[DATA FOR THE TASK]

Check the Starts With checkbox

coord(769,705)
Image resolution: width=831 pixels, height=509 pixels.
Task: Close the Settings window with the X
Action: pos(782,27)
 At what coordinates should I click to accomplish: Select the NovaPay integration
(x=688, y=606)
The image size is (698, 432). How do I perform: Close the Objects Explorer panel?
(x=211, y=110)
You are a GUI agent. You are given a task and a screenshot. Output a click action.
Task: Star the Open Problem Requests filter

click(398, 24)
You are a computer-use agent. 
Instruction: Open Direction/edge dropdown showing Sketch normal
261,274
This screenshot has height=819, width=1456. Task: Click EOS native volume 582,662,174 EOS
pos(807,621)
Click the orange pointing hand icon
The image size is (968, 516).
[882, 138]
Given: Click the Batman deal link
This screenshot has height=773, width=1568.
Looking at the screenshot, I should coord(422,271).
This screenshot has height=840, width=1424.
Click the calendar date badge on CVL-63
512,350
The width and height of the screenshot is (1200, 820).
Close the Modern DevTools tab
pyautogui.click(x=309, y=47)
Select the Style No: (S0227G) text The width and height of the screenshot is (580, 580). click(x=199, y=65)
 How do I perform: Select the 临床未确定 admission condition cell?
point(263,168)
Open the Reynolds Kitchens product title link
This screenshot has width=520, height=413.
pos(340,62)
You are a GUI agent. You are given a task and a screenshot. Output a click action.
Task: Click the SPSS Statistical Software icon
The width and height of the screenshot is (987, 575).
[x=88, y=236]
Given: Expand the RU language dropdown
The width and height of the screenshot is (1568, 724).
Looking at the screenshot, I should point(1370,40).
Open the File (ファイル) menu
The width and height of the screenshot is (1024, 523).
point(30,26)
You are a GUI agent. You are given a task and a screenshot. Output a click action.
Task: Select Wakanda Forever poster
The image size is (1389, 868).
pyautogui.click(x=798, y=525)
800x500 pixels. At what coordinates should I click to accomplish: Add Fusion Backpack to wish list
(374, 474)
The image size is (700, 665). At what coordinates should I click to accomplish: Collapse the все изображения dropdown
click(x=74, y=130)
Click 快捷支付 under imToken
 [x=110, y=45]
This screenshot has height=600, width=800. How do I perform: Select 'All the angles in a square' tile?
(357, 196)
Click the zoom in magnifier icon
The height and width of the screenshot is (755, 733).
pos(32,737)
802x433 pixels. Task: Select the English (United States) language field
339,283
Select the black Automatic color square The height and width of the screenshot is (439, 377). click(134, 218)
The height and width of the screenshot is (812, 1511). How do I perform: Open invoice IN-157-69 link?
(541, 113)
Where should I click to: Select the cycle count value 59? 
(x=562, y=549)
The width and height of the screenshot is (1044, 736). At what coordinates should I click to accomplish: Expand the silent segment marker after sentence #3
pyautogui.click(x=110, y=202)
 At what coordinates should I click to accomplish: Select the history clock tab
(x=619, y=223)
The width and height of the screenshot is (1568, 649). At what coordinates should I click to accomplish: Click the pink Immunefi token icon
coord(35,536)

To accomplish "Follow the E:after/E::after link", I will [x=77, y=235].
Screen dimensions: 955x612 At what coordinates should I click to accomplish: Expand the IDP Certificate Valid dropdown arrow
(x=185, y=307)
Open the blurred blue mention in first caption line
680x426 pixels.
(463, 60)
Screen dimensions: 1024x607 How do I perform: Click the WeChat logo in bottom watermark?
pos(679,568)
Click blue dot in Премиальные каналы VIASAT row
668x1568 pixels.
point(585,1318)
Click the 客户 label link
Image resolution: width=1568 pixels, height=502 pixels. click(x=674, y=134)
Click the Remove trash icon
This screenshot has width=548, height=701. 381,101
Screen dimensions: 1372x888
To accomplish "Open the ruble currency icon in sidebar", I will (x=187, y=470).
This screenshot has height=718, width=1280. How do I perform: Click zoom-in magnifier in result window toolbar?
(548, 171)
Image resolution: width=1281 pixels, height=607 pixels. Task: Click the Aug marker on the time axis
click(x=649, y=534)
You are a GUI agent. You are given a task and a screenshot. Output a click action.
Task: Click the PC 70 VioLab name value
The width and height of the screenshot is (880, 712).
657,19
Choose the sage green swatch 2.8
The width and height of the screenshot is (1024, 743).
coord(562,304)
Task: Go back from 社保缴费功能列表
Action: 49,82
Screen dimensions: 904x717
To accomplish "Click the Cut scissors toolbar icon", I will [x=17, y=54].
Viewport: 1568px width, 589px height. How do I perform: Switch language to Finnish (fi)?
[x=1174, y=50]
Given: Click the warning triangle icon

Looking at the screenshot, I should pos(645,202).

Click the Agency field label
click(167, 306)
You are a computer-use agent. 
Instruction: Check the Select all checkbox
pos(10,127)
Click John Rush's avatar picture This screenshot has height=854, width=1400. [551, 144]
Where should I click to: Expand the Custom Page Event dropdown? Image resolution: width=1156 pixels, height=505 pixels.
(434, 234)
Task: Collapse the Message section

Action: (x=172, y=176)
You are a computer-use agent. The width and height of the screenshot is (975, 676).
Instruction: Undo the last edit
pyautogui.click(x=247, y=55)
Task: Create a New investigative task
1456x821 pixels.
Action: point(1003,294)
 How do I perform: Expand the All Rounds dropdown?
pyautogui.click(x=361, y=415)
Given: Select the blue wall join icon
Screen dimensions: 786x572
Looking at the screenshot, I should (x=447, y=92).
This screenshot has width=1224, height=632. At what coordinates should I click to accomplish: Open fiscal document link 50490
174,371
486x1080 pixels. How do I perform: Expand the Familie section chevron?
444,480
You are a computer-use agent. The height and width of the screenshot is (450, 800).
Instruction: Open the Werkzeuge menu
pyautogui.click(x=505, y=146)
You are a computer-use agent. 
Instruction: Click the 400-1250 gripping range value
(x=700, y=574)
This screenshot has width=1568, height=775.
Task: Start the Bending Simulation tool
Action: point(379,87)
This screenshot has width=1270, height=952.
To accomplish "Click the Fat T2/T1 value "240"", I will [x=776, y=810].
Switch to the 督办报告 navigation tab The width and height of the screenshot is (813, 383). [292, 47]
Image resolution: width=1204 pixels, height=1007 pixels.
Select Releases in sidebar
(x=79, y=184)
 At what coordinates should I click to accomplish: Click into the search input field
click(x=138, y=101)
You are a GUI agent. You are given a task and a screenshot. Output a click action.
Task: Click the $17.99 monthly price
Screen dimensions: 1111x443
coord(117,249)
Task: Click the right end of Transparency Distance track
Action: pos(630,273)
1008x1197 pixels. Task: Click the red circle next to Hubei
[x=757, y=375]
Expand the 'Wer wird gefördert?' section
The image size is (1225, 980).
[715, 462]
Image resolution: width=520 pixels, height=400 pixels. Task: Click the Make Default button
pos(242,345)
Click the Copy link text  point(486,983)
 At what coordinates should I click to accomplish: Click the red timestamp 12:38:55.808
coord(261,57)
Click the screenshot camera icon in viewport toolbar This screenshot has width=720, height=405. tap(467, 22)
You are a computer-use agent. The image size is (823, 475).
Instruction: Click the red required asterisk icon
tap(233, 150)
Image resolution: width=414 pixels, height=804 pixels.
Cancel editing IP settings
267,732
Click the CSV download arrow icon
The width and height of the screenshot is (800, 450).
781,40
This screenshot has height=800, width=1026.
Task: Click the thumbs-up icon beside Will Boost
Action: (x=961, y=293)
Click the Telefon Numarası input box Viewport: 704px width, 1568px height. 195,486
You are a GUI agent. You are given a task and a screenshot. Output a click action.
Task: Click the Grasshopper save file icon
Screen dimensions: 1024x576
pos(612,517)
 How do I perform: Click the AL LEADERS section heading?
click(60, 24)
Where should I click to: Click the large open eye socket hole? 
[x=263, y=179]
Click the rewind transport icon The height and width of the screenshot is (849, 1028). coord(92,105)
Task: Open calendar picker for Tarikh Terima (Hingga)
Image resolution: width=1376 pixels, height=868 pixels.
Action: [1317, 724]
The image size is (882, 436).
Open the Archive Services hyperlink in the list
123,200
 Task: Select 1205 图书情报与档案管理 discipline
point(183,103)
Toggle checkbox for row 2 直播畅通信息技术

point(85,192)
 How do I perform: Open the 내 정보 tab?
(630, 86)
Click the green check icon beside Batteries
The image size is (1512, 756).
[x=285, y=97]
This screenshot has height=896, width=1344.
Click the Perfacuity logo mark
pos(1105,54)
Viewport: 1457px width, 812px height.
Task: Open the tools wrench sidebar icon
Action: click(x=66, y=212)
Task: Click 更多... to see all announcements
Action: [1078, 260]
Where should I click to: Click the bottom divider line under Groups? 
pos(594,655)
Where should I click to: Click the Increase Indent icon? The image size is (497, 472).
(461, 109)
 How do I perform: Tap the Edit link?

[/DATA FOR THE TASK]

• [EXERCISE DIRECTIONS] Print the lines above, unchanged, from the start of the records to the line with "Given: Expand the RU language dropdown", including that final line.

• [RESPONSE AREA]
Check the Starts With checkbox

coord(769,705)
Image resolution: width=831 pixels, height=509 pixels.
Task: Close the Settings window with the X
Action: pos(782,27)
 At what coordinates should I click to accomplish: Select the NovaPay integration
(x=688, y=606)
The image size is (698, 432). How do I perform: Close the Objects Explorer panel?
(x=211, y=110)
You are a GUI agent. You are given a task and a screenshot. Output a click action.
Task: Star the Open Problem Requests filter

click(398, 24)
You are a computer-use agent. 
Instruction: Open Direction/edge dropdown showing Sketch normal
261,274
This screenshot has height=819, width=1456. Task: Click EOS native volume 582,662,174 EOS
pos(807,621)
Click the orange pointing hand icon
The image size is (968, 516).
[882, 138]
Given: Click the Batman deal link
This screenshot has height=773, width=1568.
Looking at the screenshot, I should coord(422,271).
This screenshot has height=840, width=1424.
Click the calendar date badge on CVL-63
512,350
The width and height of the screenshot is (1200, 820).
Close the Modern DevTools tab
pyautogui.click(x=309, y=47)
Select the Style No: (S0227G) text The width and height of the screenshot is (580, 580). click(x=199, y=65)
 How do I perform: Select the 临床未确定 admission condition cell?
point(263,168)
Open the Reynolds Kitchens product title link
This screenshot has width=520, height=413.
pos(340,62)
You are a GUI agent. You are given a task and a screenshot. Output a click action.
Task: Click the SPSS Statistical Software icon
The width and height of the screenshot is (987, 575).
[x=88, y=236]
Given: Expand the RU language dropdown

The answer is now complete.